Milhares de cristãos retornam às igrejas no nordeste da Nigéria apesar de anos de perseguição

Estações Anuais da Cruz com o Bispo Oliver Doeme no Centro de Peregrinação da Santa Montanha da Cruz, Whuabazhi, Diocese de Maiduguri. (Foto: Ajuda à Igreja em Necessidade)

Igrejas católicas no nordeste da Nigéria estão testemunhando um aumento no número de fiéis, com bispos relatando que os fiéis estão retornando "aos milhares, não às centenas", apesar de mais de uma década de violência brutal.

O bispo Oliver Doeme e o bispo John Bakeni da Diocese de Maiduguri, no estado de Borno, disseram à instituição católica Aid to the Church in Need (ACN) que as congregações cresceram além dos níveis pré-insurgência, mesmo após anos de deslocamento, assassinatos e destruição.

Maiduguri foi o berço do Boko Haram, cuja campanha de terror desde 2009 deixou cerca de 20.000 mortos e expulsou mais de dois milhões de suas casas.

Segundo o bispo Doeme, durante o auge da violência, mais de 90.000 católicos foram forçados a fugir da diocese e mais de mil foram mortos.
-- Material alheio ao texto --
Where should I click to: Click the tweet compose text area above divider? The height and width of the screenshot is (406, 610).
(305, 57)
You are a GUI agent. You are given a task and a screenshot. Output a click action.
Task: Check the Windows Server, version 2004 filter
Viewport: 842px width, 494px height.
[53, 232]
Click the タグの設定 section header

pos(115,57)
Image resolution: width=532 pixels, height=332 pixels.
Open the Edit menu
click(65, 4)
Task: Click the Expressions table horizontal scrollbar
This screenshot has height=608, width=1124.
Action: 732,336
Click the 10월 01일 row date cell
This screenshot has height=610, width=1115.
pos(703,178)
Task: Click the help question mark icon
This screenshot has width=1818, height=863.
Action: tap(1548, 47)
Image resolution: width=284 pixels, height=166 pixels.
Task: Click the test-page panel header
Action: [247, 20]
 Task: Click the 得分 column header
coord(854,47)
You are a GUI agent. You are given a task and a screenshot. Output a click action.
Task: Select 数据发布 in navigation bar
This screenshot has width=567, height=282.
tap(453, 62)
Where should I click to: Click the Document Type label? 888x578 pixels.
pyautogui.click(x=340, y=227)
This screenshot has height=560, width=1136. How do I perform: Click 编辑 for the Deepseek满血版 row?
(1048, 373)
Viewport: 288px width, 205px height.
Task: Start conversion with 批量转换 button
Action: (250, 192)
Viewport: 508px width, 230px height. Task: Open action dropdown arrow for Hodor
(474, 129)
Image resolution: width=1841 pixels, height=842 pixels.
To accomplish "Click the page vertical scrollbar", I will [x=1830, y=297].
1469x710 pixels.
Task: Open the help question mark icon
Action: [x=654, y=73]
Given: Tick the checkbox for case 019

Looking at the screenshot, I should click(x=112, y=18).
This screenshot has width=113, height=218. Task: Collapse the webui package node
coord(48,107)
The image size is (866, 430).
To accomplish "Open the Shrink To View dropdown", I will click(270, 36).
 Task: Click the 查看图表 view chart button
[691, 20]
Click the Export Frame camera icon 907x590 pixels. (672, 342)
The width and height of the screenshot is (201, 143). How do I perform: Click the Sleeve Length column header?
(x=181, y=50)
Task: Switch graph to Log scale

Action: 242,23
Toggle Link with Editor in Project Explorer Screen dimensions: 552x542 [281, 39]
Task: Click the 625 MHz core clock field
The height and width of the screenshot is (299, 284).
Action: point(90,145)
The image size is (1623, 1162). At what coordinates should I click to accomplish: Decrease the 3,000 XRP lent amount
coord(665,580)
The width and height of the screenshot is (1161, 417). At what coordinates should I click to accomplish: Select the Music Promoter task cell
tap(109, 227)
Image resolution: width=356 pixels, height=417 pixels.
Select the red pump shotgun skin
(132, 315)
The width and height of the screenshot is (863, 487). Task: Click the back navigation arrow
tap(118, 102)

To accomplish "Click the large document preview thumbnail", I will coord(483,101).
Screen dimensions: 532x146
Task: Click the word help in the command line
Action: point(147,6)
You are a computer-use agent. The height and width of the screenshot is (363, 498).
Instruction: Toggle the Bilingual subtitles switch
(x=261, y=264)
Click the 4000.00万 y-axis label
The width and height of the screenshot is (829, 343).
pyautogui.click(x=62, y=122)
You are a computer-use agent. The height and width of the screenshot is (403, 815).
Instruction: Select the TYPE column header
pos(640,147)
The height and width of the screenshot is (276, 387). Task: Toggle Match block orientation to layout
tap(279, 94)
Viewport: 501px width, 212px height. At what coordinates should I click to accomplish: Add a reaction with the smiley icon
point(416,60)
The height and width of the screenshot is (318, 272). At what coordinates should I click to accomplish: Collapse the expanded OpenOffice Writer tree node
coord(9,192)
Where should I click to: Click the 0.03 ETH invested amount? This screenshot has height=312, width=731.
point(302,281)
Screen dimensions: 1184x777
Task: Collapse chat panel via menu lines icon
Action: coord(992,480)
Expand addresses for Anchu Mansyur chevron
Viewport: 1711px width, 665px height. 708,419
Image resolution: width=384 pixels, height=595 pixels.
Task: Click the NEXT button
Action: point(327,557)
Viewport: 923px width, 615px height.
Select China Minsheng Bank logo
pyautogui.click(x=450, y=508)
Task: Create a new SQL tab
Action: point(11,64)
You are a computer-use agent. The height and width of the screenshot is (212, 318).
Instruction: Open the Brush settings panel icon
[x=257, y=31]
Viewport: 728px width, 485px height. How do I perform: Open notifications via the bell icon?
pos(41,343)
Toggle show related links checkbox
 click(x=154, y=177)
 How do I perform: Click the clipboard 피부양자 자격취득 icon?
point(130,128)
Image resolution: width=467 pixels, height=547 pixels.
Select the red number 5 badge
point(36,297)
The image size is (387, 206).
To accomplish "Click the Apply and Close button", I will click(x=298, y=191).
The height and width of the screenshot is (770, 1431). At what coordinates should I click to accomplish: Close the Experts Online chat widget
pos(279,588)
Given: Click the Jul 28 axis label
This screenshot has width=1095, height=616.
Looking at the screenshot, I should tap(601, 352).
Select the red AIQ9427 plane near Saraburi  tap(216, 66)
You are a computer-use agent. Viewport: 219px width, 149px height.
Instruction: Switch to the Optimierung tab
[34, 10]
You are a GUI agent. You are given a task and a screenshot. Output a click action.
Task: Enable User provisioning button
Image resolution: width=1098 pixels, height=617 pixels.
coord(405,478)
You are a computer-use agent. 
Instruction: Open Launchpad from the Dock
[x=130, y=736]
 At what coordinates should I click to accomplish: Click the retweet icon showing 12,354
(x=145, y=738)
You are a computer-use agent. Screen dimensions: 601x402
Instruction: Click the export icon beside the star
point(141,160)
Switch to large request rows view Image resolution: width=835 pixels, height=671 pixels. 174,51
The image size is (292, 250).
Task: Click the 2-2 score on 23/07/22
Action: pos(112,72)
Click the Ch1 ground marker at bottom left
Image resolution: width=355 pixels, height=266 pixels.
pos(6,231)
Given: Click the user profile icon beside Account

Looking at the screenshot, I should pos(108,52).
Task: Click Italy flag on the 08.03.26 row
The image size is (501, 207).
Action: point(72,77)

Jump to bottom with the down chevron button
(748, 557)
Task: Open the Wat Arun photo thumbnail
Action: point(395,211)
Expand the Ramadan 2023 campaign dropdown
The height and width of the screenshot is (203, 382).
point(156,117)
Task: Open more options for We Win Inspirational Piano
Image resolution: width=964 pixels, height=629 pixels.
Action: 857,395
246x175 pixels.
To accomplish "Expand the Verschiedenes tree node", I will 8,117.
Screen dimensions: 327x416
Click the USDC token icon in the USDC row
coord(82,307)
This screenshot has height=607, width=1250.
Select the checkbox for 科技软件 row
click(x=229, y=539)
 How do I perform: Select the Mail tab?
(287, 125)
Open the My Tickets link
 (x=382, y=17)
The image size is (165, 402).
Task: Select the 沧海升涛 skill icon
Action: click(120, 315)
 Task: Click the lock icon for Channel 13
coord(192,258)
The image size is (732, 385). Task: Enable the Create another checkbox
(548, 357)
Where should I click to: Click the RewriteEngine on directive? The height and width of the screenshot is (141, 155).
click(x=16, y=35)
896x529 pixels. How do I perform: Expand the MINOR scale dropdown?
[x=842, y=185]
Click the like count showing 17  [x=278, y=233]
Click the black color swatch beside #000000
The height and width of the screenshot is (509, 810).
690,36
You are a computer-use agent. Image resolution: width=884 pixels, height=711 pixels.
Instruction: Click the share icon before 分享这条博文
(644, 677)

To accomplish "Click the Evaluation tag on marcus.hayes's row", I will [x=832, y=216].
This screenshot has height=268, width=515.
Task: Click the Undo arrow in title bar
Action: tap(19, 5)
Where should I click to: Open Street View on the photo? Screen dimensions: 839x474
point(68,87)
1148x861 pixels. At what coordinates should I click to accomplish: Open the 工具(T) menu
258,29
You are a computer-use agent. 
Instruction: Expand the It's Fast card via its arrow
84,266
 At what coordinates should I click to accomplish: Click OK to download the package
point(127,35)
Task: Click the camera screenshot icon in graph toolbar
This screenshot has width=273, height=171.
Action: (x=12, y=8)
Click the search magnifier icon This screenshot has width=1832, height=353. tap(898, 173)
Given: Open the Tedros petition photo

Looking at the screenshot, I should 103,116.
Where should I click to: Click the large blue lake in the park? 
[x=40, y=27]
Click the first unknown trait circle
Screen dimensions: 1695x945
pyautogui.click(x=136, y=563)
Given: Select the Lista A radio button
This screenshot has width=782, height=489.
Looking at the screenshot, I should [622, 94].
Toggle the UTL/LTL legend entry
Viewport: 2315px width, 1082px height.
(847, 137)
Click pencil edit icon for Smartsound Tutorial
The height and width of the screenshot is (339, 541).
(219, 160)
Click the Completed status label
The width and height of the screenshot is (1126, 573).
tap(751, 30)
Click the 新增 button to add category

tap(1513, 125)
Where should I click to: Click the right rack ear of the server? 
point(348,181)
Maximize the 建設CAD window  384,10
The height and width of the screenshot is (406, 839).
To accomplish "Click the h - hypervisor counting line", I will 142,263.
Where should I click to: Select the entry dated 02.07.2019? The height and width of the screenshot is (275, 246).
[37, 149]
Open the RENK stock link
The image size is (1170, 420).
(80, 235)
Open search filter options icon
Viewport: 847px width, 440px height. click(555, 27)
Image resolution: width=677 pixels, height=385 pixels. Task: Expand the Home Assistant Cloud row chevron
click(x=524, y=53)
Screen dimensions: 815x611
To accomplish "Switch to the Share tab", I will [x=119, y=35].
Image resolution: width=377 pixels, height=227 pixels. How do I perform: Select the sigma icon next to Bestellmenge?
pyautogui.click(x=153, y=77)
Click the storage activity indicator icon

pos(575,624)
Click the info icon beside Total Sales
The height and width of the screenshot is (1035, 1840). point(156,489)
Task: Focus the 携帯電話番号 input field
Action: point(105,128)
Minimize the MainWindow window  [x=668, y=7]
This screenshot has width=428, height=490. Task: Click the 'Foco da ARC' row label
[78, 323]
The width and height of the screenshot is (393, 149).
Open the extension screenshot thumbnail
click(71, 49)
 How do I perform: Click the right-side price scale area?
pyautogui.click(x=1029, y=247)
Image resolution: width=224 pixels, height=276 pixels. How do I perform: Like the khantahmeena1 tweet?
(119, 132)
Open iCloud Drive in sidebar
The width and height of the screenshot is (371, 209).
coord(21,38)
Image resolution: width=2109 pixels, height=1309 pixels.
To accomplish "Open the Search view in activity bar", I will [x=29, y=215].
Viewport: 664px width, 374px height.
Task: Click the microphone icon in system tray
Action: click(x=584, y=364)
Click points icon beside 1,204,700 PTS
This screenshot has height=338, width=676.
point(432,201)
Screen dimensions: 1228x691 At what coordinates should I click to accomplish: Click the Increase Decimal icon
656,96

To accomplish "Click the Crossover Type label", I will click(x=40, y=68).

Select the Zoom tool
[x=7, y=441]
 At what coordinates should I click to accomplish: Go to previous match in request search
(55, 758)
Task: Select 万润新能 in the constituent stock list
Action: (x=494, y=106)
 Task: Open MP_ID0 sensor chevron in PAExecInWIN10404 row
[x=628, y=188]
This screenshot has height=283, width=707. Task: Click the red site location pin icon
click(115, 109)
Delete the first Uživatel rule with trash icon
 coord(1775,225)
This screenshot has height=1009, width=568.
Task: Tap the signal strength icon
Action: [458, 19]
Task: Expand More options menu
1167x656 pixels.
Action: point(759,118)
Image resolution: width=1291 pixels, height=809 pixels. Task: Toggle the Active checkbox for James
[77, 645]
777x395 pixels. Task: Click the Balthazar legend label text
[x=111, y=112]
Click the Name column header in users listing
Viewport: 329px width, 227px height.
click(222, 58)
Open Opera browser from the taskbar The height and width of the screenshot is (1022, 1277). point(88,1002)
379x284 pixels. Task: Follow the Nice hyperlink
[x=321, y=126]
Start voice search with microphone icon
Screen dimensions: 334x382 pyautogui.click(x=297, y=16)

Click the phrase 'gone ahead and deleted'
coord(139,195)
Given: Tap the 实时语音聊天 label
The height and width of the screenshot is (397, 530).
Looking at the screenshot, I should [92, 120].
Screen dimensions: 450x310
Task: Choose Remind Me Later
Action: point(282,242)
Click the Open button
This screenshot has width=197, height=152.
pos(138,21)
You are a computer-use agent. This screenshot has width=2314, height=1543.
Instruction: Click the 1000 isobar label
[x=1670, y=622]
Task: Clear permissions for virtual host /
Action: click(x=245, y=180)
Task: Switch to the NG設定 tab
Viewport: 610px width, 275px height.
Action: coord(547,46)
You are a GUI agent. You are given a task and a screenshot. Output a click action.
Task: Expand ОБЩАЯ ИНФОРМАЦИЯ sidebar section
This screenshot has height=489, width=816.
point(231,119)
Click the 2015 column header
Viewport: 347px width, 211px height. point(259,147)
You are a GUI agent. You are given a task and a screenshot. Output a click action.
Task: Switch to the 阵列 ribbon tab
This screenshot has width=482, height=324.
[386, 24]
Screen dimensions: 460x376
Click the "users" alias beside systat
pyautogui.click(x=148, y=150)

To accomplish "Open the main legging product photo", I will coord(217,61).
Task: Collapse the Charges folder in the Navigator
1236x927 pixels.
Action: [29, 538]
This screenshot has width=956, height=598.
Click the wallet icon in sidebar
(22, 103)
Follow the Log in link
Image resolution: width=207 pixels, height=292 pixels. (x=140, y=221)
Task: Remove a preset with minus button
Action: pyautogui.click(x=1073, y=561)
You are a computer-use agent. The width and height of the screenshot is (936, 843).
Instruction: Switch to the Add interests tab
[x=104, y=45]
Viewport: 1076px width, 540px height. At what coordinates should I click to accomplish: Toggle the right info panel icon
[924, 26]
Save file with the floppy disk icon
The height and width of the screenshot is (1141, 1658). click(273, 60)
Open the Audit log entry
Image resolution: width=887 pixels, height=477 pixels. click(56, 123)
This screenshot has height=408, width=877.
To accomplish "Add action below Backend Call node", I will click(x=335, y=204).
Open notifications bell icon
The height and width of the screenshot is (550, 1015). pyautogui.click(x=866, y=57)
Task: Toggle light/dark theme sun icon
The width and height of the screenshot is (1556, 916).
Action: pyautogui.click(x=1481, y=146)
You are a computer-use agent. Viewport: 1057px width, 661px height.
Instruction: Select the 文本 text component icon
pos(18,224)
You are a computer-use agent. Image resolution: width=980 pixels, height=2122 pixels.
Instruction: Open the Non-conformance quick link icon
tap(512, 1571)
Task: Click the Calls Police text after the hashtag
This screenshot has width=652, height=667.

Além disso, mais de 210 igrejas foram destruídas.

No entanto, hoje, dizem os bispos, o quadro é marcadamente diferente.

"A fé do nosso povo é inabalável", disse o bispo Doeme à ACN. "O número de católicos que temos em nossa diocese agora é maior do que o número de católicos que tínhamos antes da crise do Boko Haram."

Ele apontou o aumento de casamentos, Primeiras Comunhões e batismos – com apenas batismos infantis chegando a 1.000 – como evidência de vida espiritual renovada.

Um dos pontos centrais desse renascimento é o Centro de Peregrinação Whuabazhi, estabelecido com o apoio da ACN, que está atraindo multidões recordes.

Os bispos disseram que é um lugar onde "as pessoas voltam curadas" e que é um centro que oferece esperança e direção, especialmente para os jovens.

Durante os piores anos da insurgência, especialmente entre 2009 e 2014, as comunidades cristãs da região sofreram ataques organizados que esvaziaram vilarejos inteiros. Cem das 279 pessoas sequestradas, incluindo crianças, ainda não retornaram.

Alguns jovens foram recrutados à força por extremistas e continuam desaparecidos, segundo o relato de Biship Doeme à ACN.

Mesmo assim, o clero continuou a viajar para comunidades rurais para celebrar os sacramentos, muitas vezes com considerável risco pessoal.

O bispo Doeme disse que a perseguição, paradoxalmente, fortaleceu a Igreja.

"No momento em que a igreja enfrenta perseguição, as pessoas ficam mais vivas, sua fé se torna mais ativa", disse ele à ACN. "Apesar dos tiros ... ataques a bombas ... série de ataques ... você os encontrará indo às missas para seus sacramentos."

Embora a segurança em Maiduguri tenha "melhorado" em comparação com algumas outras regiões, o bispo Bakeni alertou que grande parte da Nigéria permanece profundamente instável.

"Há uma nuvem de medo, ansiedade e insegurança pairando sobre nosso país", disse ele. "Todos os dias nigerianos estão sendo mortos, sequestrados ou sequestrados. Isso se tornou realidade."

Em outras partes do país, líderes católicos renovaram os apelos por ações governamentais mais fortes para conter a violência.

No Estado de Taraba, ataques recentes atribuídos a pastores fulani militantes deixaram 10 moradores mortos e comunidades inteiras devastadas.

Clérigos da Diocese de Wukari relatam que mais de 100 pessoas foram mortas nos últimos meses, com mais de 200 igrejas e comunidades arrasadas e dezenas de milhares deslocadas.

O Papa Leão XIV também expressou pesar pelo contínuo derramamento de sangue e pediu orações pela paz.

Nesse contexto, o ressurgimento da vida eclesiástica em Maiduguri tem notado para os líderes locais.

"Normalmente, quando as pessoas são confrontadas com violência, a igreja deveria estar menos povoada", disse o bispo Bakeni. "Mas o que estamos vendo é o oposto."

Ele acrescentou: "Por mais ruim que seja a perseguição, esses são os testemunhos que temos. São os testemunhos da fé e a fé que é testada."